PROBLEM TO WORK ON →
Show all lines from the listing below that contain "field".

DATA SHOWN →
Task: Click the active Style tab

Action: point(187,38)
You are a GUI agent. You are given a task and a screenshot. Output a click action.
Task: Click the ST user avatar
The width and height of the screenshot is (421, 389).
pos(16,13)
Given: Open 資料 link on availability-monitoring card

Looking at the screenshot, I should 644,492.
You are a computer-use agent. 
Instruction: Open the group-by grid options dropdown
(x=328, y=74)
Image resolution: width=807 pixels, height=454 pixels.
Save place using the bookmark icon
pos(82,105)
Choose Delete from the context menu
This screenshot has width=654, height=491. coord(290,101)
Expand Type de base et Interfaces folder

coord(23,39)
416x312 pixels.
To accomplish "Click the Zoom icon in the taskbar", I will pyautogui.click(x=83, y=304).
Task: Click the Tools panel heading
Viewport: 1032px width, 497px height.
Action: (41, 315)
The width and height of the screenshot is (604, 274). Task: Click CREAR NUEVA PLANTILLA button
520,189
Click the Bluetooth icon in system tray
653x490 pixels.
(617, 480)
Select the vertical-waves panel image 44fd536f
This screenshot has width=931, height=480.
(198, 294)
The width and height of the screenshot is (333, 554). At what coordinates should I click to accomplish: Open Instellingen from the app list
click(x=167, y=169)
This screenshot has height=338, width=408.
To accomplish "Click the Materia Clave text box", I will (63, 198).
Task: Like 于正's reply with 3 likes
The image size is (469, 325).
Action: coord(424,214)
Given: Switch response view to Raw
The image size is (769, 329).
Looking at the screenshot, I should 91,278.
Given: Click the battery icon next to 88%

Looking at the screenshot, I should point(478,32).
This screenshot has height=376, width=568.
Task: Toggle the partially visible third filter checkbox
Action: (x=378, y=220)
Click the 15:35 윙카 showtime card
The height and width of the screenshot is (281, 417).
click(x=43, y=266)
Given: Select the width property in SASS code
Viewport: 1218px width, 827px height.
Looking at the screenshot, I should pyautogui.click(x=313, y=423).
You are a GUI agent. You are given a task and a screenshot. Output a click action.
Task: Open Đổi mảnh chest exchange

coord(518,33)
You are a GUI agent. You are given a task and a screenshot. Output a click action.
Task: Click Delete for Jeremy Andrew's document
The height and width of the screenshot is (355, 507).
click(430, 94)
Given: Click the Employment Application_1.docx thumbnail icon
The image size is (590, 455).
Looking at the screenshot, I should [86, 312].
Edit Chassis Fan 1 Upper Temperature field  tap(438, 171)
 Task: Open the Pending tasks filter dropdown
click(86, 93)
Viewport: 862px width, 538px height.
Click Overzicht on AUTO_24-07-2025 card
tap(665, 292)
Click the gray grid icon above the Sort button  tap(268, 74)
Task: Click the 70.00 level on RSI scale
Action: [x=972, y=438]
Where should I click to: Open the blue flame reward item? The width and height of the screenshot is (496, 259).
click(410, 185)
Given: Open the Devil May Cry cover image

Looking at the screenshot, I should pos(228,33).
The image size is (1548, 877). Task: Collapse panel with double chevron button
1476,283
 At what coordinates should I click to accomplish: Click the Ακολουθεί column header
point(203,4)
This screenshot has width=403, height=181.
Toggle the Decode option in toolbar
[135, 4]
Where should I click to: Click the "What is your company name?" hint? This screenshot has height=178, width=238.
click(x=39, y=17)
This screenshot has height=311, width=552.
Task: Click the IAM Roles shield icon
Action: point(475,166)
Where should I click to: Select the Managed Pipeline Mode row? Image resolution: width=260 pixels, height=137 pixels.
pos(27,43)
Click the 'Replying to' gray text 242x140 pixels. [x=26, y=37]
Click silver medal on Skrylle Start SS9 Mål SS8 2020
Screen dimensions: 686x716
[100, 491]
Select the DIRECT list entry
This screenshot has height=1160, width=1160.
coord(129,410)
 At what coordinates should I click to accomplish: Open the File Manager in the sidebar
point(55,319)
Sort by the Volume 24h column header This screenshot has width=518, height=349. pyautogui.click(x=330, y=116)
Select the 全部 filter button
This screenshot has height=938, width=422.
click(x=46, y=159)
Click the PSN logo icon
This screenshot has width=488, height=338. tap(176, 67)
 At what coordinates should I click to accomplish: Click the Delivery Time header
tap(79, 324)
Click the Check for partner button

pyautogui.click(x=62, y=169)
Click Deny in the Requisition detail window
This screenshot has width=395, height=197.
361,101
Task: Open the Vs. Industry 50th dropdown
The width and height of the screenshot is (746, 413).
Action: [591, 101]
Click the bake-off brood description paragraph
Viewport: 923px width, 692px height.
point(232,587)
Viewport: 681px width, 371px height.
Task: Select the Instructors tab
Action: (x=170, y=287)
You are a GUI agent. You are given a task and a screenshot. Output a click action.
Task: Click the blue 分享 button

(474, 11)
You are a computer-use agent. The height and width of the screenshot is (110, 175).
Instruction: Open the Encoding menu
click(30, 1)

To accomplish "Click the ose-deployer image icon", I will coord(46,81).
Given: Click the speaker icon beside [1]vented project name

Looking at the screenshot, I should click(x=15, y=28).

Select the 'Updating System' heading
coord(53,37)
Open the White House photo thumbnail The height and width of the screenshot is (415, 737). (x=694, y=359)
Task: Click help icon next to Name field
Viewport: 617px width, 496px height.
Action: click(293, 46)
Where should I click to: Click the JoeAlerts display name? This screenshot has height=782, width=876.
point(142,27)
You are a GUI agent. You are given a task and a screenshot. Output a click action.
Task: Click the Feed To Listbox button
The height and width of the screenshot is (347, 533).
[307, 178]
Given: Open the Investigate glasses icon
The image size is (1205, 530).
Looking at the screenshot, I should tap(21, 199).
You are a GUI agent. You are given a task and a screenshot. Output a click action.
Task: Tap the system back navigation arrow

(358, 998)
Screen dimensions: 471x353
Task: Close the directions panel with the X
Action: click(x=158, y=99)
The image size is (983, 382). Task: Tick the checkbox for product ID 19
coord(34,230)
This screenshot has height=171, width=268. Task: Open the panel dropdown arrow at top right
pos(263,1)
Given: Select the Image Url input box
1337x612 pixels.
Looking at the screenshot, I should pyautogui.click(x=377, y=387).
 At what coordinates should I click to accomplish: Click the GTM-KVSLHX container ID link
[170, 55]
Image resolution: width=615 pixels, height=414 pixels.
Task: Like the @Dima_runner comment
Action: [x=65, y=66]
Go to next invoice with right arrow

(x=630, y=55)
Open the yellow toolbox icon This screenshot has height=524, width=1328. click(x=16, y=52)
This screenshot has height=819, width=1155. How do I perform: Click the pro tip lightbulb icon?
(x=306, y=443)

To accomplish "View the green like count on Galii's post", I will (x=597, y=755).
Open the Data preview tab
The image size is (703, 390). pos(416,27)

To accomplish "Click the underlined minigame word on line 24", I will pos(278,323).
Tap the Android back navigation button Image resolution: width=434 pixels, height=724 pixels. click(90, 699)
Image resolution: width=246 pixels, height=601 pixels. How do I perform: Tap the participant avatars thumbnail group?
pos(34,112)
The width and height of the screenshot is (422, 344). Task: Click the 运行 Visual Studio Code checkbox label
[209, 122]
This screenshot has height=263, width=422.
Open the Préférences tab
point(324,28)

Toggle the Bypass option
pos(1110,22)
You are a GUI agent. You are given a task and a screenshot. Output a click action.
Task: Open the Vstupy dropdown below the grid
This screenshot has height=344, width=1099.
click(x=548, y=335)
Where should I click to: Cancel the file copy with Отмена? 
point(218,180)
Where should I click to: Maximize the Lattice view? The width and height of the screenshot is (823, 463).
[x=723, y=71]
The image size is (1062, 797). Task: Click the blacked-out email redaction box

ANSWER BOX →
Edit Chassis Fan 1 Upper Temperature field  tap(438, 171)
Task: Click help icon next to Name field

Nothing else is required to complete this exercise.